— Start of SUPPLIED ENTRIES —

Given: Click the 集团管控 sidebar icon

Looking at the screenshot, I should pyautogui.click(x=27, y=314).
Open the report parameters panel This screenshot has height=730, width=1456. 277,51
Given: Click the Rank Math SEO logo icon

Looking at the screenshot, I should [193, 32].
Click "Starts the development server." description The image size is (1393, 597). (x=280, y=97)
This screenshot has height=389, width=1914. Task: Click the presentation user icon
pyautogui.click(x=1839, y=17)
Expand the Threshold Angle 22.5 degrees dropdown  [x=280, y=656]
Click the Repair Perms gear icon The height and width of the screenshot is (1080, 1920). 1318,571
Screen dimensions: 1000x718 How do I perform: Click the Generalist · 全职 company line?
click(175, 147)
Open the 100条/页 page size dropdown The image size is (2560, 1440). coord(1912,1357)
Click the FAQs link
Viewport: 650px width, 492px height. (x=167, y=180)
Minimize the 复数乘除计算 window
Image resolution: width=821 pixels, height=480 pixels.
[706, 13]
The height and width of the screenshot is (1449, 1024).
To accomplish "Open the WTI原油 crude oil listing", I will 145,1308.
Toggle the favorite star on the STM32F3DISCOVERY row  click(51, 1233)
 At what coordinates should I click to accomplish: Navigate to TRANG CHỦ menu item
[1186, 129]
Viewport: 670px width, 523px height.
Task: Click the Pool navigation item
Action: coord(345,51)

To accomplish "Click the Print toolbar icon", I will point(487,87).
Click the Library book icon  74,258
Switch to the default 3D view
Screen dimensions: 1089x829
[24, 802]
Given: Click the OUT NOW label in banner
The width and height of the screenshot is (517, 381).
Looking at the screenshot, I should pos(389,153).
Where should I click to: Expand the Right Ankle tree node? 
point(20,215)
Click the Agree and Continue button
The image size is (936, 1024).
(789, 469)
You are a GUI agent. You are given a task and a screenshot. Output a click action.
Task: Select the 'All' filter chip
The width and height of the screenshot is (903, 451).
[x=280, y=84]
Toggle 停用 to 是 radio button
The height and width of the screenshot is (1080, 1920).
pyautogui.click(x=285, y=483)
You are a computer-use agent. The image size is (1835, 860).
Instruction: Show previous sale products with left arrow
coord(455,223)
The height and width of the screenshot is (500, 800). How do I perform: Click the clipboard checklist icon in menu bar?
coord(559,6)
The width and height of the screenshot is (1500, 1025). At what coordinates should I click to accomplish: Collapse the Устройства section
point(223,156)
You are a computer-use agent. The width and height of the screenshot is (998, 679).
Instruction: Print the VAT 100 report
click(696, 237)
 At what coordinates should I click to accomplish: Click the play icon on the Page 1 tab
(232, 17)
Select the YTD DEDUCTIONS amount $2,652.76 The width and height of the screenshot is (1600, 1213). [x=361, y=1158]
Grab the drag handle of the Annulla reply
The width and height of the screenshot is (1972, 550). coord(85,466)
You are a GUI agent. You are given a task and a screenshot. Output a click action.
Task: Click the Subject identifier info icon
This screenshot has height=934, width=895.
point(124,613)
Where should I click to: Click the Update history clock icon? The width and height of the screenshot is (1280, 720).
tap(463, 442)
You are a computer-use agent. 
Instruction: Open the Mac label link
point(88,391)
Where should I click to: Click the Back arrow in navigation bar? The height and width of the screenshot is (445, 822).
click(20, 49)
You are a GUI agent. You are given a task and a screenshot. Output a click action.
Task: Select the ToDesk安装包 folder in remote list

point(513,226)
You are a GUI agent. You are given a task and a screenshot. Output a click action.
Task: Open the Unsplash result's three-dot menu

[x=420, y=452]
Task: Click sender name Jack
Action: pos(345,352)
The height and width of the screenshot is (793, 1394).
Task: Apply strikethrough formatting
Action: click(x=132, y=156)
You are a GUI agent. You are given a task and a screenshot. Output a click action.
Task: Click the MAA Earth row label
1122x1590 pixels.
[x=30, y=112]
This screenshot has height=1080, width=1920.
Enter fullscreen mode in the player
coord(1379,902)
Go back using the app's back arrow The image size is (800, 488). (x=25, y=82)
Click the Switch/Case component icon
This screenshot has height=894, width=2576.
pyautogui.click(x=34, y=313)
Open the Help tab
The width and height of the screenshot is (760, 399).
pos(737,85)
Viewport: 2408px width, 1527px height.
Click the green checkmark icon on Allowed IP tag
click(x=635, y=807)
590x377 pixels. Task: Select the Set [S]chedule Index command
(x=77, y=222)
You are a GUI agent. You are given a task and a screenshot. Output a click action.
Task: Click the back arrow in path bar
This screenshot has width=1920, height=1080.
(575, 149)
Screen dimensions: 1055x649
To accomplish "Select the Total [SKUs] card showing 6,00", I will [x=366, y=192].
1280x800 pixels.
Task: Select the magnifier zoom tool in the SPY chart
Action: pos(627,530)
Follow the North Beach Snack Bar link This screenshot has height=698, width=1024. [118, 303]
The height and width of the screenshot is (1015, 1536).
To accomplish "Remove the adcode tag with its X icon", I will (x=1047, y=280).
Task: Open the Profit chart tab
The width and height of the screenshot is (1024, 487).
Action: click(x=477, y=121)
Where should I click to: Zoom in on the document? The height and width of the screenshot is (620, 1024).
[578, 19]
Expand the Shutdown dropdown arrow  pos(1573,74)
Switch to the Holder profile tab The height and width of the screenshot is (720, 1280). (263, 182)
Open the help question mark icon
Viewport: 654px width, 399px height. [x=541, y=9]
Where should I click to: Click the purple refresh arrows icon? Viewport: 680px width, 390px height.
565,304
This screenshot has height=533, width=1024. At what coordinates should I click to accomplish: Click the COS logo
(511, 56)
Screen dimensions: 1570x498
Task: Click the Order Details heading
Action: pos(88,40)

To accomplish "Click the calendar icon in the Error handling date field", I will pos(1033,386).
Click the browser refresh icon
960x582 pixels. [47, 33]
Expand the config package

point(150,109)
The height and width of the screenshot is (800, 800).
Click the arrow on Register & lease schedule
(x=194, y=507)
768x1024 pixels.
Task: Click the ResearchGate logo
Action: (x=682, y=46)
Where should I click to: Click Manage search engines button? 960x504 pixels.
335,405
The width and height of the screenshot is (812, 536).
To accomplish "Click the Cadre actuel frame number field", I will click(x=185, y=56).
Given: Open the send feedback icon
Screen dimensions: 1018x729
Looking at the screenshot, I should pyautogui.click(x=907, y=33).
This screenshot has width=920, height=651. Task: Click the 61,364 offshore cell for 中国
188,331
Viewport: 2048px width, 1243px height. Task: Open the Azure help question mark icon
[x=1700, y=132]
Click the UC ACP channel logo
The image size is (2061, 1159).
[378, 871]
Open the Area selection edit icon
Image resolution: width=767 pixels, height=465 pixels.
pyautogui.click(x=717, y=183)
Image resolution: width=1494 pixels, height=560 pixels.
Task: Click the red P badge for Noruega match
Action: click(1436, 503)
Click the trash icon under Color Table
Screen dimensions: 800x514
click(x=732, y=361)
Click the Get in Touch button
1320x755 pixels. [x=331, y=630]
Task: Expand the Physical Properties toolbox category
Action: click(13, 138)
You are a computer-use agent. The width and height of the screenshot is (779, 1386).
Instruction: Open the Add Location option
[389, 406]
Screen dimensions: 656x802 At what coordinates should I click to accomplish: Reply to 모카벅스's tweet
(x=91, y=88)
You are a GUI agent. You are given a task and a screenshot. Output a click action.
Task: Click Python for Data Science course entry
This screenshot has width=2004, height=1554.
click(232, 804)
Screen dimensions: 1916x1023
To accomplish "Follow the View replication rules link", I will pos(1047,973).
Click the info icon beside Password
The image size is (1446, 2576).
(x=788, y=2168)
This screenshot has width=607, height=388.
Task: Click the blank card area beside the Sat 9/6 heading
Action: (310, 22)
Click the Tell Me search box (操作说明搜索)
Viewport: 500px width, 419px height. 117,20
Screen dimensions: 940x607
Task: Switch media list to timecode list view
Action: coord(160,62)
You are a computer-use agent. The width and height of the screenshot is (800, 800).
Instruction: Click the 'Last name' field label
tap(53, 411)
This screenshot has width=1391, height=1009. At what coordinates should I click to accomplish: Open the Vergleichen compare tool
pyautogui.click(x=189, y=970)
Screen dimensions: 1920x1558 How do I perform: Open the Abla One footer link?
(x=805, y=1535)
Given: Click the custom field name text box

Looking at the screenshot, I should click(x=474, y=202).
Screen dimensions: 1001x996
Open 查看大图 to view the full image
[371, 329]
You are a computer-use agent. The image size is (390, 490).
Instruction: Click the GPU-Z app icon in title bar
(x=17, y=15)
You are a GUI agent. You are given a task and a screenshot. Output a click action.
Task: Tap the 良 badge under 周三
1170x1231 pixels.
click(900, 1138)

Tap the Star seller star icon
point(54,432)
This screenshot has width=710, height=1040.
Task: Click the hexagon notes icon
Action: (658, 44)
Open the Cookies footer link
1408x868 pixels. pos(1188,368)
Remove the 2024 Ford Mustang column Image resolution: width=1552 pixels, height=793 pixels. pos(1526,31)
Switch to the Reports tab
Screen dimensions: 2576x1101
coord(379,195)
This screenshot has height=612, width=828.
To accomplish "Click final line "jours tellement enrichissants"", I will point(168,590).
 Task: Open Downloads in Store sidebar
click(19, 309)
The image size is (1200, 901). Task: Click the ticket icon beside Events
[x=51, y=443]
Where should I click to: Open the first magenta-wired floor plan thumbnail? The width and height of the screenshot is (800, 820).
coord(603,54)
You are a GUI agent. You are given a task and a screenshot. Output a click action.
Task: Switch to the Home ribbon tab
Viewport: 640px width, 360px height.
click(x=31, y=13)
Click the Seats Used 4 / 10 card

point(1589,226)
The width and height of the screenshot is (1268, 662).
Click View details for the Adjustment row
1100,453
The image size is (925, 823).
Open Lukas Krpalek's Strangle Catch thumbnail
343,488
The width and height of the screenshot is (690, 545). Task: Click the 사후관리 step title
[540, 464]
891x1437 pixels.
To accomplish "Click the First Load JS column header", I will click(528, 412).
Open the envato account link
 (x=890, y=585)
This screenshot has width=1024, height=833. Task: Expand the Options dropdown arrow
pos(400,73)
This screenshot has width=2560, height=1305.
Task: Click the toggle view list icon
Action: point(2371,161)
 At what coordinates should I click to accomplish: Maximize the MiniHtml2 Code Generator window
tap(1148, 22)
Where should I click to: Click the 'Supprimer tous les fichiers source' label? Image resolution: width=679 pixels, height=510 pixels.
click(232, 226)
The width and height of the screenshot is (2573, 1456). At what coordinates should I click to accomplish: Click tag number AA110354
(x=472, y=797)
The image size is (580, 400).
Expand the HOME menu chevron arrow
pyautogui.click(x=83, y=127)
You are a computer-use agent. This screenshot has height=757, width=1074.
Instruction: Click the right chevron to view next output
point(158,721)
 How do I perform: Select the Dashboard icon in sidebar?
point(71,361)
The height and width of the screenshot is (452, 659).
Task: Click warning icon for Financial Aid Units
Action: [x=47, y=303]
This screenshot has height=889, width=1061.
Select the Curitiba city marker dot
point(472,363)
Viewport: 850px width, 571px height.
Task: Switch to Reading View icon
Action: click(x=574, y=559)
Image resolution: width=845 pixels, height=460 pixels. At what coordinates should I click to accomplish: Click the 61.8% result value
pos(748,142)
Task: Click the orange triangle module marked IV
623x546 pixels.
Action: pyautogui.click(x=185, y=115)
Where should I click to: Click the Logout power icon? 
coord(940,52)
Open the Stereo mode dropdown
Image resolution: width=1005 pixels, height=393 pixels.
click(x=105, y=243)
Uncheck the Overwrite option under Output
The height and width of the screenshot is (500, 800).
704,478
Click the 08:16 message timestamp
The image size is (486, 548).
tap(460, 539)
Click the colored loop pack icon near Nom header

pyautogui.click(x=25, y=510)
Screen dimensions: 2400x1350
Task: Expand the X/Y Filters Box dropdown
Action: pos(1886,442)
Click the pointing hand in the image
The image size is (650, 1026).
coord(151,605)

— End of SUPPLIED ENTRIES —

### STATED TASK
Copy out every line of the data without changes, from the very beginning down through the line that contains "Expand the Threshold", including that line.

### FINAL RESULT
Given: Click the 集团管控 sidebar icon

Looking at the screenshot, I should pyautogui.click(x=27, y=314).
Open the report parameters panel This screenshot has height=730, width=1456. 277,51
Given: Click the Rank Math SEO logo icon

Looking at the screenshot, I should [193, 32].
Click "Starts the development server." description The image size is (1393, 597). (x=280, y=97)
This screenshot has height=389, width=1914. Task: Click the presentation user icon
pyautogui.click(x=1839, y=17)
Expand the Threshold Angle 22.5 degrees dropdown  [x=280, y=656]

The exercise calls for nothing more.